Source records

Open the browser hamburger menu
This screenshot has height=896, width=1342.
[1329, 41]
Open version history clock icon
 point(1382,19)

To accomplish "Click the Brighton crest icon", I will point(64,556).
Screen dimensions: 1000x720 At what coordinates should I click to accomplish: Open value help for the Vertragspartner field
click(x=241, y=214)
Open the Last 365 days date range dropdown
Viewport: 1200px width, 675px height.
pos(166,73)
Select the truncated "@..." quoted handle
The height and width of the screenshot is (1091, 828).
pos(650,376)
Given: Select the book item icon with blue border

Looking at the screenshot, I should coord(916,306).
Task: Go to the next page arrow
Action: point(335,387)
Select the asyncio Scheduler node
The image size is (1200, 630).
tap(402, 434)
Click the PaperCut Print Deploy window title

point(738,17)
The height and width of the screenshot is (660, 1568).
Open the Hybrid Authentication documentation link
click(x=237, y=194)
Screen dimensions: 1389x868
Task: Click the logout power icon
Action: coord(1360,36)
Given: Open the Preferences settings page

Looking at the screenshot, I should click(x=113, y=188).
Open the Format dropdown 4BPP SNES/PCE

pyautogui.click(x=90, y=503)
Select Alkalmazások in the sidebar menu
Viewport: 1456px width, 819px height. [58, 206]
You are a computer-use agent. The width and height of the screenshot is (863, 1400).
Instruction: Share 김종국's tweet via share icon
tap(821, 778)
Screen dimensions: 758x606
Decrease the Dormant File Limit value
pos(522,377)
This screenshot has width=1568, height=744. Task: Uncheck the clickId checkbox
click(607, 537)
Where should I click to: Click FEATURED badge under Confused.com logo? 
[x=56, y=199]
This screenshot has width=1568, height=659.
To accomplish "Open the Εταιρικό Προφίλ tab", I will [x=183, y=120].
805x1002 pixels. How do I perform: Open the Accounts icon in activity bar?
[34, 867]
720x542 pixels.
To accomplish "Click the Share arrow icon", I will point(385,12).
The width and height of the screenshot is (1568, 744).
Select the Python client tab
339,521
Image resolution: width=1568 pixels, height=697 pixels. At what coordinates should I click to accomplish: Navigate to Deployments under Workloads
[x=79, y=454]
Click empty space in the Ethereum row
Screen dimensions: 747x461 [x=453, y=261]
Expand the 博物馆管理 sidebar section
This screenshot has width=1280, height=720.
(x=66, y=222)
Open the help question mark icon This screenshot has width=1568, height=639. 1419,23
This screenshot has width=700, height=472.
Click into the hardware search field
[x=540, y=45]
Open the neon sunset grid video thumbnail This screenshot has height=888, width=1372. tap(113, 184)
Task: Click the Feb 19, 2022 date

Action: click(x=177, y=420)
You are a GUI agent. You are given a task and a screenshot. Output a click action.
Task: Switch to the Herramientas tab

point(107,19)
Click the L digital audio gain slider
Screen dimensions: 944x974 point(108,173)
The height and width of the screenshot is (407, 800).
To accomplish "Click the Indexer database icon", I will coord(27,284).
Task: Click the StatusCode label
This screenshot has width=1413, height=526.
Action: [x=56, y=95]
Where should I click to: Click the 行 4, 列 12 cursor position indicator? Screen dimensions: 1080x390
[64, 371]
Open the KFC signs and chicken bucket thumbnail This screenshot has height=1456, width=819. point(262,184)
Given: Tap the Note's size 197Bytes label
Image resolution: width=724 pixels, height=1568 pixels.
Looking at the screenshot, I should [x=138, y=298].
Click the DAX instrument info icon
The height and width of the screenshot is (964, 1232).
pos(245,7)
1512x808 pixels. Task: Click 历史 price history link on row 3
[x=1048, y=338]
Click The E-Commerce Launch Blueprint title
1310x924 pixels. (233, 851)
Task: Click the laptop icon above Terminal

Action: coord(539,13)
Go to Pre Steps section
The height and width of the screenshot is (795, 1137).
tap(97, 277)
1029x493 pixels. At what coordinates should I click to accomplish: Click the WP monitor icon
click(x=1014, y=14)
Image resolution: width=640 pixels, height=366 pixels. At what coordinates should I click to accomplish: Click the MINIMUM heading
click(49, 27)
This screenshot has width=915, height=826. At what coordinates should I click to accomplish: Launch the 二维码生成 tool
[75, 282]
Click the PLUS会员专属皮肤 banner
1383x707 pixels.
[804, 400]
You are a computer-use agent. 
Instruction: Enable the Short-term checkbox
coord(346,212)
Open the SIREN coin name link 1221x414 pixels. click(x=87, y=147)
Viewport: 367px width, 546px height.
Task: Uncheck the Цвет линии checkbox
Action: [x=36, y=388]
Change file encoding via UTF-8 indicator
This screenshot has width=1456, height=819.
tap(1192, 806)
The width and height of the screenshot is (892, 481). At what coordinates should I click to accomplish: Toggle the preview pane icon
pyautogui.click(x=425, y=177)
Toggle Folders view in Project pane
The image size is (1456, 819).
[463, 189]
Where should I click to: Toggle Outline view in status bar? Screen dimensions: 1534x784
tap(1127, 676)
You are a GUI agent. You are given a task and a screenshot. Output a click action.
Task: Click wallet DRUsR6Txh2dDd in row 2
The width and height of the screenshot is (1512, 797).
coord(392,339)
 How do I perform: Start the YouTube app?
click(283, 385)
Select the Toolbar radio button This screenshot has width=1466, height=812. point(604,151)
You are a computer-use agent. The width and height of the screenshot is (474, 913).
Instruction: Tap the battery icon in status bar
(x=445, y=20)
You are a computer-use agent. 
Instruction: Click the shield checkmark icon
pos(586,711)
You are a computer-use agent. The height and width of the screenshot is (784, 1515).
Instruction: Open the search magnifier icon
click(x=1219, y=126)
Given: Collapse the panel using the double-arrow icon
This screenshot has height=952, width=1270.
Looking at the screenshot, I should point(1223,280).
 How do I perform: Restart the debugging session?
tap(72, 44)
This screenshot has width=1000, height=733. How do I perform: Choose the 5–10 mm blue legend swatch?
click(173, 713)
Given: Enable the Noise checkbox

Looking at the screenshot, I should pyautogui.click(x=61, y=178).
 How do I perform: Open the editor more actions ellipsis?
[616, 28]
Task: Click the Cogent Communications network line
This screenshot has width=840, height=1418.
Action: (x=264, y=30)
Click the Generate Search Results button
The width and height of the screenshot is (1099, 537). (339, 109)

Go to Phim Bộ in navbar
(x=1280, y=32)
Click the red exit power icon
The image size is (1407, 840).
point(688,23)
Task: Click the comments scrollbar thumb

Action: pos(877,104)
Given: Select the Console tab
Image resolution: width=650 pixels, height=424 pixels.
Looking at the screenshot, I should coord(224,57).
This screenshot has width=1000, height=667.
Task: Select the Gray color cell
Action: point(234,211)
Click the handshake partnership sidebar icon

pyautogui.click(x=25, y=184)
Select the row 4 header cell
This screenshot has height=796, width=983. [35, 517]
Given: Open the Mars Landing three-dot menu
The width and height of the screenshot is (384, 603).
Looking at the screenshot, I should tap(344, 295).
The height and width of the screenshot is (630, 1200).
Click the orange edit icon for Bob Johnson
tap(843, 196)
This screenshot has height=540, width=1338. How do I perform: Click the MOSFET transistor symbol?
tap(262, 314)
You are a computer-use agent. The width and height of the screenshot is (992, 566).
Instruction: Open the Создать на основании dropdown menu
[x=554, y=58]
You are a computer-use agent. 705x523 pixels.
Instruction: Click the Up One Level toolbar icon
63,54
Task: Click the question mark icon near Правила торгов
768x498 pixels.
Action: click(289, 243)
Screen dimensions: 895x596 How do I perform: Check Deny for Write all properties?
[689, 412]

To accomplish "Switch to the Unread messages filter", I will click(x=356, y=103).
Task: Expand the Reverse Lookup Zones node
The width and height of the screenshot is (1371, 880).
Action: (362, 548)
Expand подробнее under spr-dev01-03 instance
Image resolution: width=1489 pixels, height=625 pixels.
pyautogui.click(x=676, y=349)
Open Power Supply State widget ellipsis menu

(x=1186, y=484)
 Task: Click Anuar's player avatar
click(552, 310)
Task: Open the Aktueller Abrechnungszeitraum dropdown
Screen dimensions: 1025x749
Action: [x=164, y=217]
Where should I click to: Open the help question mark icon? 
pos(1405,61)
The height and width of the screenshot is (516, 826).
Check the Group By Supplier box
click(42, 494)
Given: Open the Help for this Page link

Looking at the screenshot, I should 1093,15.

YOUR INSTRUCTIONS
Convert the stretch of the records from the line containing "Given: Enable the Noise checkbox" through the line containing "This screenshot has height=796, width=983." into a numbered list, omitting blank lines.

WRITTEN RESPONSE
1. Given: Enable the Noise checkbox
2. Looking at the screenshot, I should pyautogui.click(x=61, y=178).
3.  How do I perform: Open the editor more actions ellipsis?
4. [616, 28]
5. Task: Click the Cogent Communications network line
6. This screenshot has width=840, height=1418.
7. Action: (x=264, y=30)
8. Click the Generate Search Results button
9. The width and height of the screenshot is (1099, 537). (339, 109)
10. Go to Phim Bộ in navbar
11. (x=1280, y=32)
12. Click the red exit power icon
13. The image size is (1407, 840).
14. point(688,23)
15. Task: Click the comments scrollbar thumb
16. Action: pos(877,104)
17. Given: Select the Console tab
18. Image resolution: width=650 pixels, height=424 pixels.
19. Looking at the screenshot, I should coord(224,57).
20. This screenshot has width=1000, height=667.
21. Task: Select the Gray color cell
22. Action: point(234,211)
23. Click the handshake partnership sidebar icon
24. pyautogui.click(x=25, y=184)
25. Select the row 4 header cell
26. This screenshot has height=796, width=983. [35, 517]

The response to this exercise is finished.